Personality and Role-Playing Notes
Sade affects a refined and sophisticated demeanor, but he is quick to violence if he feels insulted, or even slightly annoyed. He is an atheist and an iconoclast, yet demands all the privileges of his title. His tastes in food is gourmet, to the point of snobbishness. He requires extreme amounts of stimulation to feel any sexual satisfaction, and is in constant search for the ultimate erotic experience. He enjoys both whipping others, and being whipped himself. He finds the idea of desecration very arousing, and will often incorporate some manner of sacrilege into his sexual escapades. Besides perverse sex, Sade’s other great passion is for the theater – both as as an author, and an actor. He often combine the two pursuits, and the scenes of his sexual crimes are often carefully arranged by him for dramatic effect. The oddest part of his personality, however, is his obsession with numbers. He will inexplicably insist on acts being repeated a specific number of times, or objects being presented to him in specific amounts, without any rational reason ever given.
Marquis de Sade Your Game
Sade is here depicted well before he has written the books that will make him (in)famous across Europe. He is already notorious among the police and prostitutes of Paris, but next year he will land in serious trouble for the imprisonment and torture of an unemployed cloth spinner named Rose Keller at his maison de plaisance.
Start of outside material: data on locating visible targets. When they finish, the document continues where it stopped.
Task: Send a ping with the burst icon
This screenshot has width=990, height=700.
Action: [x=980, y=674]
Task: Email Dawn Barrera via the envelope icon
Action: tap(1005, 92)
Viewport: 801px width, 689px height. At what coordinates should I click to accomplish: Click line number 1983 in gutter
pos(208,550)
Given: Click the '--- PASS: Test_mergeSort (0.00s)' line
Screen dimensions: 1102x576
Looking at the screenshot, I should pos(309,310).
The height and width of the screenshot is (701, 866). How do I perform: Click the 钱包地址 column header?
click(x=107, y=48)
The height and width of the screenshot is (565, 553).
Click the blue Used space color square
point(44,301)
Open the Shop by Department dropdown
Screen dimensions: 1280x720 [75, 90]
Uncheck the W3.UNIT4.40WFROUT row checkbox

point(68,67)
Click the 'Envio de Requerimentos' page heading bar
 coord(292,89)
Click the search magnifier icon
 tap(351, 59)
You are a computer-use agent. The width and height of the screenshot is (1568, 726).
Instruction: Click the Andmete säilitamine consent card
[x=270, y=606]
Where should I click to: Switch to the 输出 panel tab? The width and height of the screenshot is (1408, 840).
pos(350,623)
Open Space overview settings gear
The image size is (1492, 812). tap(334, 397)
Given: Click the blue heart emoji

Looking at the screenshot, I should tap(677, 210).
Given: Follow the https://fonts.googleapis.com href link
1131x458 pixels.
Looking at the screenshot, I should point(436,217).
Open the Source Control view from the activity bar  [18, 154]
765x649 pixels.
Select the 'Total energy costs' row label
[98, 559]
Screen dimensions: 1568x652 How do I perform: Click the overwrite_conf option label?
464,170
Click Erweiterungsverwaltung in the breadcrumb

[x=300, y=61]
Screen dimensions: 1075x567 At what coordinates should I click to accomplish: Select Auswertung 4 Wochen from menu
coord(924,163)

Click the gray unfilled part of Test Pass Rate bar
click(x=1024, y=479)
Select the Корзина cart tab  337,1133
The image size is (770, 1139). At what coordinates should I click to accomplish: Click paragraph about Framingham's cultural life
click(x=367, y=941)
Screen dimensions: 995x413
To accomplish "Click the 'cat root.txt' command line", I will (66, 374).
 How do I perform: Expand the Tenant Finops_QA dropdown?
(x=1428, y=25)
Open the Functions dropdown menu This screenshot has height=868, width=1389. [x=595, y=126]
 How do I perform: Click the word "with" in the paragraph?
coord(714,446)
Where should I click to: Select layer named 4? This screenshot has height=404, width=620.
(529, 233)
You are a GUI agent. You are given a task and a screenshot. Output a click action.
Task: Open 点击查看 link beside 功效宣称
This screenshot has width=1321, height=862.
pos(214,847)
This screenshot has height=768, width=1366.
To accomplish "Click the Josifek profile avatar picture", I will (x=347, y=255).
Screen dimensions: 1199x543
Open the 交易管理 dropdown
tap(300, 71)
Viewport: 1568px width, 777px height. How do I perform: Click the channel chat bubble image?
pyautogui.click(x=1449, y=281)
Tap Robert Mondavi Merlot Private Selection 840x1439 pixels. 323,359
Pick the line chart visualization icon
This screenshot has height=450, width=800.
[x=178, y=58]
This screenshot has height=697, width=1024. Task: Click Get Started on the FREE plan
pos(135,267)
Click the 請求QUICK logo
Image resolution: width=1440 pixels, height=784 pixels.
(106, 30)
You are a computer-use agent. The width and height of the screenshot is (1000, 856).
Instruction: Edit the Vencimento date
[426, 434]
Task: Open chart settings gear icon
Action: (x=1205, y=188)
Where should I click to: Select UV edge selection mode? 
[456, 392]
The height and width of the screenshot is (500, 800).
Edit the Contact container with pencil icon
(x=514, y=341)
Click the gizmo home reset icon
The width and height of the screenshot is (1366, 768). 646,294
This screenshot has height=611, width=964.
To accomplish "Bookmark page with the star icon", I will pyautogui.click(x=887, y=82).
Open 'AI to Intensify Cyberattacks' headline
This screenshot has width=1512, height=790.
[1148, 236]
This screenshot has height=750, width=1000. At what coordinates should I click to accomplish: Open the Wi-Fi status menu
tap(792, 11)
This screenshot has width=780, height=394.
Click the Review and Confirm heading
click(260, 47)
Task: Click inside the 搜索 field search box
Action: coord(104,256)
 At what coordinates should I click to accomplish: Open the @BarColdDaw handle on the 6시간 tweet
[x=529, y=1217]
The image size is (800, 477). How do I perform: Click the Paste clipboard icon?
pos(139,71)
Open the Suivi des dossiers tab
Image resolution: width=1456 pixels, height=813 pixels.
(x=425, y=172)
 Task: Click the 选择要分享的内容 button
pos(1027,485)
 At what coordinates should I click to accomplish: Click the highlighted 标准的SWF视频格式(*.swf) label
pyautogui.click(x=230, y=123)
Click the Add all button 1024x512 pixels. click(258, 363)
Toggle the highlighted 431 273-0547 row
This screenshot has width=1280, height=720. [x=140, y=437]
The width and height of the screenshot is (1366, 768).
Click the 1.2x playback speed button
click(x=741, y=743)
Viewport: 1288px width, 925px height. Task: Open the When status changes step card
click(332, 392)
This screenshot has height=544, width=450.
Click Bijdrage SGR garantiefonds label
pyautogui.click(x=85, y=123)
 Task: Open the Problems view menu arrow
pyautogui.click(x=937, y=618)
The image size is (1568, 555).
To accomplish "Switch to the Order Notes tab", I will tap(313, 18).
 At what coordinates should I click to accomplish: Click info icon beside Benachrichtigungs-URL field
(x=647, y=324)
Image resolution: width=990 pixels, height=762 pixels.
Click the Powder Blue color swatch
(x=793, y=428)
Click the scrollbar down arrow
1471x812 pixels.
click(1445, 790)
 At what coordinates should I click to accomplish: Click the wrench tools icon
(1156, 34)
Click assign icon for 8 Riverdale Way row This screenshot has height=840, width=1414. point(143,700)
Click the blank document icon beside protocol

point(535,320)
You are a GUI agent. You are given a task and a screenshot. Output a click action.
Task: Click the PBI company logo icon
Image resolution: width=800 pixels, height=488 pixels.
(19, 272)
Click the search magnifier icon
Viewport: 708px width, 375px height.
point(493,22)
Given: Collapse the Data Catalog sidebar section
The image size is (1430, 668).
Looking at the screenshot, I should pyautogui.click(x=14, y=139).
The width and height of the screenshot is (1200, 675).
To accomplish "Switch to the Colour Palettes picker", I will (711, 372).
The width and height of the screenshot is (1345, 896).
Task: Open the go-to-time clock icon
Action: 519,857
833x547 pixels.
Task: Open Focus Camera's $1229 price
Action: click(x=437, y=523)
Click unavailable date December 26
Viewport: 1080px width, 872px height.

Player Characters encountering Sade might be policemen working for Inspector Marais, or be private investigators working for the Marquis’ mother-in-law. They could be invited to one of his elaborate dinner parties, particularly if they are also nobility (or part of the Parisian demimonde). Perhaps they have been employed by the family of a young woman who barely survived one of Sade’s depraved soirées. Sade might possess an infamous book detailing the outer limits of pleasure and pain, which the PCs want to either read or steal. Or, maybe Sade seeks such a book, and commissions the PCs to find it. In a less scandalous vein, Player Characters could even be actors hired for a play the Marquis has written.
The Presenter could make Sade an actual member of the “Sodality of the Friends of Crime” (as described in his novel “Juliette”). In that case, the PCs might be either accidentally learn of the group’s existence, or have been actually sent by the Church to neutralize it. However, the PCs might instead be working for a rival group of hedonists who also wish to destroy the dangerous Sodality.
Sade makes a good recurring villain for Sagas that encompass decades. He will be in and out of trouble with the law for all the remaining years of his life – imprisoned for the entire period from from 1777 to 1790, becoming a politician during the Revolutionary period, and being imprisoned again from 1801 to his death in 1814. Sade’s influence could easily extend beyond his prison walls, particularly if the Presenter chooses to include the “Sodality of the Friends of Crime” as a real group.